■ Your assignment
Find every line in the records below that contains "will", and copy it.

■ Records for the exercise

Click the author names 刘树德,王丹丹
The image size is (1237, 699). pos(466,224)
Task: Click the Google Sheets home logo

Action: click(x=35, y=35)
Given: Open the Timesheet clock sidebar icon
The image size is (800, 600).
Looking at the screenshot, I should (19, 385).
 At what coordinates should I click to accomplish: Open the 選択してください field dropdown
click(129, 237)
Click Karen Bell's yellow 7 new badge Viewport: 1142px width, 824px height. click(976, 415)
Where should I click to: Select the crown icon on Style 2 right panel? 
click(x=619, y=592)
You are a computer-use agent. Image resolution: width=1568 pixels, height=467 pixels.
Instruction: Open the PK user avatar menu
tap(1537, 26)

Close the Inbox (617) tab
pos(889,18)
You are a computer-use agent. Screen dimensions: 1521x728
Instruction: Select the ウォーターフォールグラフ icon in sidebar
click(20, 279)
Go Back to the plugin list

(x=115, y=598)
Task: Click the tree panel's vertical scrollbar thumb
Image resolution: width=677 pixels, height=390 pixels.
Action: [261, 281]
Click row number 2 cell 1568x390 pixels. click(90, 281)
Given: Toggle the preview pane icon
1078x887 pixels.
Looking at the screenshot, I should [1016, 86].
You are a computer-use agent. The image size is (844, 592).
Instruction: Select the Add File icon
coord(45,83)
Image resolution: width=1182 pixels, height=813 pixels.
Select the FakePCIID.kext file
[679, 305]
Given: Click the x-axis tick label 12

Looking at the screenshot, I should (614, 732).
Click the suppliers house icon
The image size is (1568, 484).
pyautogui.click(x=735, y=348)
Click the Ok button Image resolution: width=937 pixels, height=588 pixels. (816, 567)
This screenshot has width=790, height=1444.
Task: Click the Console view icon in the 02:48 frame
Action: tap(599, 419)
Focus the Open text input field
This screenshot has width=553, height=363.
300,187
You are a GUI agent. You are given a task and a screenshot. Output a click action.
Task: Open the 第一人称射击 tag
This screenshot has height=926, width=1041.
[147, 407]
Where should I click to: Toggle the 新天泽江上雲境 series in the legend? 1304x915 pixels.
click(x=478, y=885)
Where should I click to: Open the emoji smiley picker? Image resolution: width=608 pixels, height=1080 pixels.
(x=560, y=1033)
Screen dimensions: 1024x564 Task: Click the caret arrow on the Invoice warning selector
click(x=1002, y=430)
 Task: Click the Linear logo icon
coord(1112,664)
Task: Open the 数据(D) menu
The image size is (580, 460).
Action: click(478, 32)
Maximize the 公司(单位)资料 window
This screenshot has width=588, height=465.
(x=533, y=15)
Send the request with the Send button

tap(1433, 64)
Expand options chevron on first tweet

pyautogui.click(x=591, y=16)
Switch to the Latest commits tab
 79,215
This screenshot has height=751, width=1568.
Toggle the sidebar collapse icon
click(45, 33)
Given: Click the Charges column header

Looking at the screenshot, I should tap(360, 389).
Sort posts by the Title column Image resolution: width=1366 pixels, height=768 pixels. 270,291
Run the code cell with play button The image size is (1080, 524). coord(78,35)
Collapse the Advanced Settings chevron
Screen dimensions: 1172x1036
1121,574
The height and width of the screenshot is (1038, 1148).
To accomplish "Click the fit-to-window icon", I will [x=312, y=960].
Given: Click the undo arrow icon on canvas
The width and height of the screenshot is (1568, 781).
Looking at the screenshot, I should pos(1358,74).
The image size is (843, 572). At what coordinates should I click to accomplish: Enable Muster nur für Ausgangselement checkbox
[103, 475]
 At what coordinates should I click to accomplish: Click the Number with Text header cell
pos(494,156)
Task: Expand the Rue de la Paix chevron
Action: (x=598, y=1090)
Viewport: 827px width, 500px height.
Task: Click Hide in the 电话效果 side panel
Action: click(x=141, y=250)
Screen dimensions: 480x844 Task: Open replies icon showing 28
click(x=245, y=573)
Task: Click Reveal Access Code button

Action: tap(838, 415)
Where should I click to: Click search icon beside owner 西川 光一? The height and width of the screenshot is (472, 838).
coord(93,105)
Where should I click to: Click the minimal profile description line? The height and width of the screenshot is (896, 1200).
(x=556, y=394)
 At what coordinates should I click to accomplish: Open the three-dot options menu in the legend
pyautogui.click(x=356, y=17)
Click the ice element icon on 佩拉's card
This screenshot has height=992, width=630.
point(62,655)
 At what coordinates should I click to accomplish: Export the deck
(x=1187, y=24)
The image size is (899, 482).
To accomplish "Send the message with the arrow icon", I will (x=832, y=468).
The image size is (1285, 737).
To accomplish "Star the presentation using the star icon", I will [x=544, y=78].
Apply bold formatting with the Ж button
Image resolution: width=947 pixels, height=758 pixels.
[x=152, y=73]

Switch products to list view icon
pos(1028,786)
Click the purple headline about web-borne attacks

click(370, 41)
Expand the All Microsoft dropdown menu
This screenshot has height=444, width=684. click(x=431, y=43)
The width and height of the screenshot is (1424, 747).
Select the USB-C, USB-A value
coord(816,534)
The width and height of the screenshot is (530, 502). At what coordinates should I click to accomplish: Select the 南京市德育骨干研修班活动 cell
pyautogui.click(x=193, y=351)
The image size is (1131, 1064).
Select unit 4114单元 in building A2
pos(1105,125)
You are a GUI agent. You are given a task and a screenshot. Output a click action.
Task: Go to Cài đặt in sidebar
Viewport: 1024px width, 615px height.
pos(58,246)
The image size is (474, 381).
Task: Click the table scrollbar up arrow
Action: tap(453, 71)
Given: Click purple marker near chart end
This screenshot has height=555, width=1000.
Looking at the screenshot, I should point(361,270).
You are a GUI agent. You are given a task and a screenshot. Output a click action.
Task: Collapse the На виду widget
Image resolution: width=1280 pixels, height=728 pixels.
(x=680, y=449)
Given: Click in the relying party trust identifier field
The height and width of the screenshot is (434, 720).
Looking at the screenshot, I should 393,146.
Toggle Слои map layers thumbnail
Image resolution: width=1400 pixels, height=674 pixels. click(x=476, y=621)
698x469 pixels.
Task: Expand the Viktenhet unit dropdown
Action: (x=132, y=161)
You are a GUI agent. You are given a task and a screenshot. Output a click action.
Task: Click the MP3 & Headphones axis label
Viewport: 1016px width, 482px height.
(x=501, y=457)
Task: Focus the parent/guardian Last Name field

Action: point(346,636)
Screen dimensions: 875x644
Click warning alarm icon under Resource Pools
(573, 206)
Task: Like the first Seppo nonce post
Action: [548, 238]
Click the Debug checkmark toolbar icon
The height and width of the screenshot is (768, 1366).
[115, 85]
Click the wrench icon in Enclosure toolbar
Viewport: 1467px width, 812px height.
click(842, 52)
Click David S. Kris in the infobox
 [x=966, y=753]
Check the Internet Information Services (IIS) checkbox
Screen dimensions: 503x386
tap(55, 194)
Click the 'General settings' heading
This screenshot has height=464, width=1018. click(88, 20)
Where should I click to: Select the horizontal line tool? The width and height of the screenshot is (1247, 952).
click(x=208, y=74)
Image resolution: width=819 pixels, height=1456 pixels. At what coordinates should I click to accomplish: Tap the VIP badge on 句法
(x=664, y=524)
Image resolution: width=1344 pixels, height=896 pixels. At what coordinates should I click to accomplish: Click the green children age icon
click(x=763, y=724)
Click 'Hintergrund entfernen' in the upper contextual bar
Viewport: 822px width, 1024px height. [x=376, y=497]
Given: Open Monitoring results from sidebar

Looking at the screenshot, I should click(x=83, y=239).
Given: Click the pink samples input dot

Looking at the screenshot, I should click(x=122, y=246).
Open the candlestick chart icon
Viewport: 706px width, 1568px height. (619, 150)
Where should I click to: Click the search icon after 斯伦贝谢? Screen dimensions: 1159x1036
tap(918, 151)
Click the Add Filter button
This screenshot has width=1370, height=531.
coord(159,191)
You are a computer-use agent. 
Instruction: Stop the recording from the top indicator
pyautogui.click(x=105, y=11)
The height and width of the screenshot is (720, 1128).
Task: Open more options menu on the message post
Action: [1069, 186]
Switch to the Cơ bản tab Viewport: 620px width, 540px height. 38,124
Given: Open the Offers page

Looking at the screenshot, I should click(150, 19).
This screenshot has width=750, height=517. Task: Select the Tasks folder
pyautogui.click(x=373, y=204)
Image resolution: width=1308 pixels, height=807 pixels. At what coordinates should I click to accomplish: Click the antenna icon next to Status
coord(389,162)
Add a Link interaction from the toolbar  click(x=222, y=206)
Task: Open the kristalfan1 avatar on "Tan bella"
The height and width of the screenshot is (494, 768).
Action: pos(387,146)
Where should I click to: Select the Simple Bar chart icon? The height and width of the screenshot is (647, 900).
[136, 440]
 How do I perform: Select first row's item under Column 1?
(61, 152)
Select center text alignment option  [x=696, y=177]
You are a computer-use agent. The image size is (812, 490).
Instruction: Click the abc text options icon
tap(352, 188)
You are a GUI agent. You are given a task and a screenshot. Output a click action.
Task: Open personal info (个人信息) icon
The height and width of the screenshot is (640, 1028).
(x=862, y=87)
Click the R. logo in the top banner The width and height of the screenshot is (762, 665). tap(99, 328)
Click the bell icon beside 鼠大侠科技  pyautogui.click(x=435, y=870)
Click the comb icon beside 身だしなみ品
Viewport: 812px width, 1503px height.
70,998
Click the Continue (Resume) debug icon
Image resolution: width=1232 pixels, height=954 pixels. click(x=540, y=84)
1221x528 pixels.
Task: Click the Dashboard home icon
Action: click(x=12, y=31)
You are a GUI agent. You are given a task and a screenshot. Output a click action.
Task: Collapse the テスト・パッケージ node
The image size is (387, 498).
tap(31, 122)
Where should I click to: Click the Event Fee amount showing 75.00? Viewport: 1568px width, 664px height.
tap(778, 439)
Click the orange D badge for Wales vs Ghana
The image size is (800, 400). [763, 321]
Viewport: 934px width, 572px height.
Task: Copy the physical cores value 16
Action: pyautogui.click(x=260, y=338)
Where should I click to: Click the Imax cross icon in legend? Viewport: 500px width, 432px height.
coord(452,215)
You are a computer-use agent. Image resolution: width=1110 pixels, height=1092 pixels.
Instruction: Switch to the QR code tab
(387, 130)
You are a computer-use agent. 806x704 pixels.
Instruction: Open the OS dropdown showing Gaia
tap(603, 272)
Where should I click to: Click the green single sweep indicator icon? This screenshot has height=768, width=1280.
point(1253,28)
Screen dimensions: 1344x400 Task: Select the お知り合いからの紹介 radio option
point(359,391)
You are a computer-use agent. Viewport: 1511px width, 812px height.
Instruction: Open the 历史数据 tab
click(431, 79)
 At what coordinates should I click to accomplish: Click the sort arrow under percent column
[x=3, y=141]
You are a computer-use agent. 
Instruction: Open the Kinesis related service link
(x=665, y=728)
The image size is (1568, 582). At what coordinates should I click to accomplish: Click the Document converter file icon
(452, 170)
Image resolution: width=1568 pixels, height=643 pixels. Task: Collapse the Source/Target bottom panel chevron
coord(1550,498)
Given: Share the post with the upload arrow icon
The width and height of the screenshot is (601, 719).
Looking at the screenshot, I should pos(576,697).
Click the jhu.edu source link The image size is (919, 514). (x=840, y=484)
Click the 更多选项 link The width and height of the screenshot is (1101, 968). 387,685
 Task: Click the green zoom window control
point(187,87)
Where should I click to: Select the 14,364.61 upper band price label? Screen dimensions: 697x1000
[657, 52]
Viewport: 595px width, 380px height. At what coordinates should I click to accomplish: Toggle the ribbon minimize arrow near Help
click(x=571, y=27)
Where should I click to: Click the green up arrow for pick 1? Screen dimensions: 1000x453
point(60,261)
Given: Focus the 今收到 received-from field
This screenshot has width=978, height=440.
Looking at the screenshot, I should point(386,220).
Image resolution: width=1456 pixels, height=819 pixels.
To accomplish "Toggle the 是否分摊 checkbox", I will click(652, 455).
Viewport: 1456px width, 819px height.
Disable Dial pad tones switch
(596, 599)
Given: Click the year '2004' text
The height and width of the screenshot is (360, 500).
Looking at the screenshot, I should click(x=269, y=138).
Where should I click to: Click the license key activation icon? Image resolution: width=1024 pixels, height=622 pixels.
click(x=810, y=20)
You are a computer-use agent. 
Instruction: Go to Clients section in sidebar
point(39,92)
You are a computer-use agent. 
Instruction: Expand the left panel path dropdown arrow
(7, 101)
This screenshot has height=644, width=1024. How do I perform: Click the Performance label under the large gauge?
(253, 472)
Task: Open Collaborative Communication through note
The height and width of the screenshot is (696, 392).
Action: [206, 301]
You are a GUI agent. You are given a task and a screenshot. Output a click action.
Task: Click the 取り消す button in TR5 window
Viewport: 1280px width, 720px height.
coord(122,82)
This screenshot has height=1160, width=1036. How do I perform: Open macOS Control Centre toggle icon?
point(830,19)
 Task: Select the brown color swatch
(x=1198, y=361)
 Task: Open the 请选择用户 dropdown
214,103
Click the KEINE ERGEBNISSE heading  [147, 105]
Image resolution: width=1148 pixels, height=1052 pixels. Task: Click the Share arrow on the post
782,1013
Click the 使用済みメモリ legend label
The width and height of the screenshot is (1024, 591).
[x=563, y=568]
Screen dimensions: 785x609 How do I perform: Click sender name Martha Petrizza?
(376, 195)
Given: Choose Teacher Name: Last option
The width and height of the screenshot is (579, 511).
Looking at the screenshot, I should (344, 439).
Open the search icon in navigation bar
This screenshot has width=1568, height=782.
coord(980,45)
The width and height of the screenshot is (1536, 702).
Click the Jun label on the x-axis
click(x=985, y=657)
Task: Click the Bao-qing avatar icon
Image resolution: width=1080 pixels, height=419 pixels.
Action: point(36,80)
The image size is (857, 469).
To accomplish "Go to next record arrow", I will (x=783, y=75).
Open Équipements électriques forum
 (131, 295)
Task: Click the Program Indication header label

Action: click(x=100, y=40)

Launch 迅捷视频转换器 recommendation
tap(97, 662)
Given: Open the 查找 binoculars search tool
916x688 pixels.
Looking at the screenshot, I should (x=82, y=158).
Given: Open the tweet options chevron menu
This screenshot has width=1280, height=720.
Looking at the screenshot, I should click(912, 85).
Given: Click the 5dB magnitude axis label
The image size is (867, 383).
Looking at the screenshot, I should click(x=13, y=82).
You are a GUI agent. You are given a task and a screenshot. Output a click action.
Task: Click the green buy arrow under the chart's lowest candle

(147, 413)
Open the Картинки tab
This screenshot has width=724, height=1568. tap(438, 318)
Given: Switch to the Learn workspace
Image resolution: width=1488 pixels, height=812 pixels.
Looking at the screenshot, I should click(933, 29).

■ Exercise answer
To accomplish "Click the fit-to-window icon", I will [x=312, y=960].
To accomplish "Send the message with the arrow icon", I will (x=832, y=468).
To accomplish "Star the presentation using the star icon", I will [x=544, y=78].
To accomplish "Toggle the 是否分摊 checkbox", I will click(652, 455).
To accomplish "Go to next record arrow", I will (x=783, y=75).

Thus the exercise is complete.